After AIB Chairman Lochlan Quinn travelled to the US over the weekend to meet Eugene Ludwig, who has been writing a bank-commissioned report on the US$691 million (€795 million) fraud at AIB's US subsidiary, Allfirst, will be presented to the boards of AIB and Allfirst in Dublin today.
Decisions about who should take responsibility for the failure to detect the massive fraud over a five-year period are expected to be announced on Wednesday. It has become known that group chief executive Mr Michael Buckley learned of potentially high volume foreign exchange dealing in May 2001, according to AIB sources; yet little more than a week ago AIB rejected an Irish Times report that Mr Buckley contacted Allfirst last summer to inquire about the extent of foreign exchange dealing at the subsidiary.
According to the sources, the Ludwig report discloses that in May 2001, Mr Buckley questioned the head of the treasury operation at Allfirst, Mr David Cronin, about what was going on at Allfirst. Mr Cronin, who has been suspended on full pay pending the outcome of the investigation, is understood to have told Mr Buckley that because the bank was now using two prime bankers, the impression was created that transactions were larger than they actually were.
The fact that Mr Buckley asked for checks to be carried out may mean he keeps his job when the independent inquiry into the losses is presented to the bank's board this week. But critics argue that he should still have to bear ultimate responsibility for the failure of the bank's controls.
Analysts expect one or both of Frank Bramble, chief executive of AIB USA, or Susan Keating, chief executive of Allfirst, to resign. However, it remains possible that heads will roll in Dublin. Mr Rusnak has alleged to FBI investigators that Pat Ryan, the Dublin-based group treasurer, was aware of a high-risk trade that subsequently exacerbated his losses. This has been flatly denied by the bank.
Pending the results of AIB's investigation, possible suitors for the stricken bank are biding their time; but last week Michael Soden, new Chief Executive of the Bank of Ireland, told the Financial Times that the Bank of Ireland would like to merge with Allied Irish Banks to create a national champion.
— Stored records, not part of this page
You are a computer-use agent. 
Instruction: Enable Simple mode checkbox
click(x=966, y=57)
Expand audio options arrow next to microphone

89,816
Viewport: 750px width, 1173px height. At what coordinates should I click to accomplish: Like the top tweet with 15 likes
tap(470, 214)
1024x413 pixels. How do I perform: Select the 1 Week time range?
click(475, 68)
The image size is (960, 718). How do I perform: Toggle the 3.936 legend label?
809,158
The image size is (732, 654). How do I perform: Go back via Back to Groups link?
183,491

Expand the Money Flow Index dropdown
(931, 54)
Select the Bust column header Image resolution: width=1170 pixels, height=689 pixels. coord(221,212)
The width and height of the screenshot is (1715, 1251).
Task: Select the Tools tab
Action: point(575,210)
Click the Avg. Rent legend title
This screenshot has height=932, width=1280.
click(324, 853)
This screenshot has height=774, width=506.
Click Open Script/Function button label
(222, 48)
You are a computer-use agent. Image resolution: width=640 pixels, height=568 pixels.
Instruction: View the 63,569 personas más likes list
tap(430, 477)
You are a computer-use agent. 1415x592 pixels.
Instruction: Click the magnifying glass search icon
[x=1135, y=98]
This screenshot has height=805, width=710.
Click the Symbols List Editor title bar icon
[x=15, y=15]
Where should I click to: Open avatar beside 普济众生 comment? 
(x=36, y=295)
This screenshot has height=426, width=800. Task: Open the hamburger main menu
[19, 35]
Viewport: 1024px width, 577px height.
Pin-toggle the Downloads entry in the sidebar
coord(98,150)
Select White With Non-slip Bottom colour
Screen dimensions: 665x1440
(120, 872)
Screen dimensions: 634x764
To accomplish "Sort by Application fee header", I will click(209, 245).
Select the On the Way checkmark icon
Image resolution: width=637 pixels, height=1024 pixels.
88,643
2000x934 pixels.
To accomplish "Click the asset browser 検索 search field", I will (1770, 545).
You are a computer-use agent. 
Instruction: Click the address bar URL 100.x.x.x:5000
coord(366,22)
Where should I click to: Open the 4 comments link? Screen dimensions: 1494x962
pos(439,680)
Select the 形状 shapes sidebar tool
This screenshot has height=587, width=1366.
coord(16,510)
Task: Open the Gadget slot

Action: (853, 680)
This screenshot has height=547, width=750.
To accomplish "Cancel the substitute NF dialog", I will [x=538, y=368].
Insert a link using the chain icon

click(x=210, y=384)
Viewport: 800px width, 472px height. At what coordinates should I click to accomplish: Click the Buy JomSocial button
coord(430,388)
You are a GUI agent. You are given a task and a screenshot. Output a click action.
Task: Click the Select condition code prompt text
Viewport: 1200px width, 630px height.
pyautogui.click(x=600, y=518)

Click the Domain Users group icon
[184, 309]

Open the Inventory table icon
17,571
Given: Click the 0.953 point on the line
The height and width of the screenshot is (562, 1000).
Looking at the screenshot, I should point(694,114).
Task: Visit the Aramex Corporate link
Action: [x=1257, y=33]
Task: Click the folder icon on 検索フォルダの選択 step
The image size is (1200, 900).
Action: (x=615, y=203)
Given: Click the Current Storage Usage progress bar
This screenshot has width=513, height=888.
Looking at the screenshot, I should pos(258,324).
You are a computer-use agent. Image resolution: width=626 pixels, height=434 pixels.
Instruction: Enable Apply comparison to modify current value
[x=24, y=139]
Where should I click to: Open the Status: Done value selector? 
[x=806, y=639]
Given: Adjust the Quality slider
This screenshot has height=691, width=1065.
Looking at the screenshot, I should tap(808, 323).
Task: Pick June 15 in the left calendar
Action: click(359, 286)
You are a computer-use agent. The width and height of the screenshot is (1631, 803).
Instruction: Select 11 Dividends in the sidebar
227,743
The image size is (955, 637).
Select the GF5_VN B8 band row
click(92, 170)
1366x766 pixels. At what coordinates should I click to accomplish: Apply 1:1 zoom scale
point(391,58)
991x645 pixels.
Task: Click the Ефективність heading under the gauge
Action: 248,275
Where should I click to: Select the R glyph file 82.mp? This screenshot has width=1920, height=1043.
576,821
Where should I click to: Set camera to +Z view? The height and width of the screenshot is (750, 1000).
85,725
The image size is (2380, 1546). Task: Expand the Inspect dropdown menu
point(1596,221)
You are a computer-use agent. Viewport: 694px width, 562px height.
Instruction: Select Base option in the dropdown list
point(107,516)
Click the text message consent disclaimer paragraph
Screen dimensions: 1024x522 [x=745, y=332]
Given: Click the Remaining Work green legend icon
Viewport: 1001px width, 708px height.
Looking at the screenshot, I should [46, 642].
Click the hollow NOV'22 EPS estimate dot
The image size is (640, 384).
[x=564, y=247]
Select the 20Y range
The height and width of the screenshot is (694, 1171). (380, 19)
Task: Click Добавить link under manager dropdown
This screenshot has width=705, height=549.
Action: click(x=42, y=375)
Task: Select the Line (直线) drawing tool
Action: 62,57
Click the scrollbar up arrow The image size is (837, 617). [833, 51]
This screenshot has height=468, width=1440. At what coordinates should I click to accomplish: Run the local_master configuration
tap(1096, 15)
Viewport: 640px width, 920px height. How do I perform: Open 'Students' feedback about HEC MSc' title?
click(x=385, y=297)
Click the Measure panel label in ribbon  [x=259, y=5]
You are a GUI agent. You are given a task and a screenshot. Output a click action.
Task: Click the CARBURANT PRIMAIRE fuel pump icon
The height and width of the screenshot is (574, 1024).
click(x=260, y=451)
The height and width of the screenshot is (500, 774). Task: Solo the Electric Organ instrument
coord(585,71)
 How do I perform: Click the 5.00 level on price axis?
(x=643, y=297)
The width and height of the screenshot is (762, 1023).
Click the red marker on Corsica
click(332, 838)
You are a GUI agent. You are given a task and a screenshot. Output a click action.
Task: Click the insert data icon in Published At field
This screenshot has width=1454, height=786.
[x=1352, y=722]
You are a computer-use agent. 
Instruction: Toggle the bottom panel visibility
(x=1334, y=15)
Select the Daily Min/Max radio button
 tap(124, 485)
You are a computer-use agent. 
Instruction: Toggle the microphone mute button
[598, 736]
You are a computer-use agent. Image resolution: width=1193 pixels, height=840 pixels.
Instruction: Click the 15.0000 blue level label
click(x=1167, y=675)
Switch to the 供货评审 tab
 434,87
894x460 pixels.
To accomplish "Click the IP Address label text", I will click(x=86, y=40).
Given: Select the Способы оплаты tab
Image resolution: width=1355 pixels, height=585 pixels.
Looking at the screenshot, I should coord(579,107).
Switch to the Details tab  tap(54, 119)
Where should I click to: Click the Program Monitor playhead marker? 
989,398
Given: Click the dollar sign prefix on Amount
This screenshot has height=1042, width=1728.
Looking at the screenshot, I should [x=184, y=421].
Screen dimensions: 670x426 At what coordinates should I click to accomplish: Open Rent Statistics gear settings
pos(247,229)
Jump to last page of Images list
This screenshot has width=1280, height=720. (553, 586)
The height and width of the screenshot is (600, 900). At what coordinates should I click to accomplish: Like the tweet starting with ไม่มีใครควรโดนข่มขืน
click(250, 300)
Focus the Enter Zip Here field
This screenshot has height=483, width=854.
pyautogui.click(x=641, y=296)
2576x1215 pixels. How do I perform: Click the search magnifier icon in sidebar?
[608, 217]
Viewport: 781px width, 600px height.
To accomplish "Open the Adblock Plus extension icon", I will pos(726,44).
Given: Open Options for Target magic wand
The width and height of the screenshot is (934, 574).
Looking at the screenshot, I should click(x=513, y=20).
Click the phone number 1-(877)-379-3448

"You can make compelling stories for getting the two organisations together," he said, "I believe it would serve financial services in Ireland, it would serve our shareholders and it would put us on a front foot going forward in the UK and Irish markets."
Mr Soden believes that a merger (or the threat of it) will drive off foreign predators hoping to make a meal of one of the two banks: 'My belief is we must have an independent financial services sector even if this means a unified approac,' he said earlier in the week.
Mr Soden warned that the bigger UK and overseas banks and financial services groups could soon begin looking to countries such as Ireland for potential mergers and acquisitions, having reached a size where domestic expansion opportunities are now limited. He pointed to New Zealand - which in the early 1990s ceded control of its five main banks to foreign organisations - as an example of the situation to be avoided.
'I'm not saying loss of control of the banking system is fully to blame for their slow economic growth, but it is definitely a contributing factor,' he observed. 'Imagine a situation arising that you, as a manager, do not have control (over) where the next dollar is to be invested - somebody in London or Sydney decides that for you. It's bound to have an affect on economic development.'
Front-runner to take over AIB has been the Royal Bank of Scotland, but Barclays has also been mentioned.